Items from a dataset:
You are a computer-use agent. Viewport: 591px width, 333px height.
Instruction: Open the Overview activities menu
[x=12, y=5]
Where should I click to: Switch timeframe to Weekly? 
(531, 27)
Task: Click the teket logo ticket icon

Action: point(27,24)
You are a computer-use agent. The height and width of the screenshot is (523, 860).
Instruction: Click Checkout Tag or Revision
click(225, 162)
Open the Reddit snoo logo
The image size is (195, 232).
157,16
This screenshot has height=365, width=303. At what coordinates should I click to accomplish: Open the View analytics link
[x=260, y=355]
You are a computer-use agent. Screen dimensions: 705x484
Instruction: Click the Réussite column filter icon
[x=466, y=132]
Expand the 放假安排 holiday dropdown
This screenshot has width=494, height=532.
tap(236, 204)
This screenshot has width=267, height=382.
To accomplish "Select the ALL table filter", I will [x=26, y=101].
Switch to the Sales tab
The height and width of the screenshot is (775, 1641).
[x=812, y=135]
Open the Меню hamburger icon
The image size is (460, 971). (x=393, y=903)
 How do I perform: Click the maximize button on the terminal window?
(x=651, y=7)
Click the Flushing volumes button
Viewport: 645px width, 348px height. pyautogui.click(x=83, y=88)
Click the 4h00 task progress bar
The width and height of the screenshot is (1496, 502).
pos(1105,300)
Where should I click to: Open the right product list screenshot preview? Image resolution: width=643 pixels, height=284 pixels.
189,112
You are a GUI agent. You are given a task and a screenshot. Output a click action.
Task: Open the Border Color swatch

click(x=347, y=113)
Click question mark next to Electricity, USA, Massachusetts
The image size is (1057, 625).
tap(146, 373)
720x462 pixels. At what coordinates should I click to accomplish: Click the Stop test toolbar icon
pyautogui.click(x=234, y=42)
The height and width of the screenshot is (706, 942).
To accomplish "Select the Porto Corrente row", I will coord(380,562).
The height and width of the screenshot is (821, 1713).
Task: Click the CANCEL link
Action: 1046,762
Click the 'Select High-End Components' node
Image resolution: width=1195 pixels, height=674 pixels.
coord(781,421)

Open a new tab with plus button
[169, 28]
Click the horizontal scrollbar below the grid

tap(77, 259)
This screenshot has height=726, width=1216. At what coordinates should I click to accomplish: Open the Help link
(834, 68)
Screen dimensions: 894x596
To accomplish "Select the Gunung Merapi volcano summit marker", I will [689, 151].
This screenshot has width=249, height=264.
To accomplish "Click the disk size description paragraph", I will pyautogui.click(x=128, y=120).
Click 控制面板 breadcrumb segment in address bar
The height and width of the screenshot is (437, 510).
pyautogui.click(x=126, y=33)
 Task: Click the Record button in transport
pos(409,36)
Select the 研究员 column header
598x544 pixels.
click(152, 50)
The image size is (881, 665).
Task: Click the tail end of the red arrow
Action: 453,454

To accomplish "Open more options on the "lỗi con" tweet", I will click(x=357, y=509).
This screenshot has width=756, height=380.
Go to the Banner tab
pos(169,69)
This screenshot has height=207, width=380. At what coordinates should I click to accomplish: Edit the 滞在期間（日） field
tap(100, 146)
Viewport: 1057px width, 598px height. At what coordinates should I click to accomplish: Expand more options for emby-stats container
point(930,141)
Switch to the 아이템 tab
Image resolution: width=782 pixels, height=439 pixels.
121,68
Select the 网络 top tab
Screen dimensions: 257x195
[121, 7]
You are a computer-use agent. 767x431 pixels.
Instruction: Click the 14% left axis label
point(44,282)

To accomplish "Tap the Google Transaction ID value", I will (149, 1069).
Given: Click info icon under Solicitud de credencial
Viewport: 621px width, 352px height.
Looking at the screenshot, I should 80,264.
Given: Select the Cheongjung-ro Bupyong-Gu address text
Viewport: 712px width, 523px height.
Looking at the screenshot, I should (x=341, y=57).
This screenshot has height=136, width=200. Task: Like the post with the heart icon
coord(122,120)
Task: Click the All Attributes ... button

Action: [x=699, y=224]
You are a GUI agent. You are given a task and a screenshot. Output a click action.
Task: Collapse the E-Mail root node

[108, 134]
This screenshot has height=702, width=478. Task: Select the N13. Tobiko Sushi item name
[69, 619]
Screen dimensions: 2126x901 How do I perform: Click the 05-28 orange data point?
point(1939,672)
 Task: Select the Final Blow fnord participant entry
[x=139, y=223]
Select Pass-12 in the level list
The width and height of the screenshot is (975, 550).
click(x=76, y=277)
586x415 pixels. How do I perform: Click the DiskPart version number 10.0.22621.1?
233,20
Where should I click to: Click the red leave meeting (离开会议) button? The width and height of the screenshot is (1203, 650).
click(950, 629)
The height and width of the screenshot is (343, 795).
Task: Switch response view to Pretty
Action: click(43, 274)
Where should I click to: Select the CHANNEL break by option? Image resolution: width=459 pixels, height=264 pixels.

*Given problem*
Which lines in the records above contain the word "column"? Extract each of them.

*Completed exercise*
Instruction: Click the Réussite column filter icon
Select the 研究员 column header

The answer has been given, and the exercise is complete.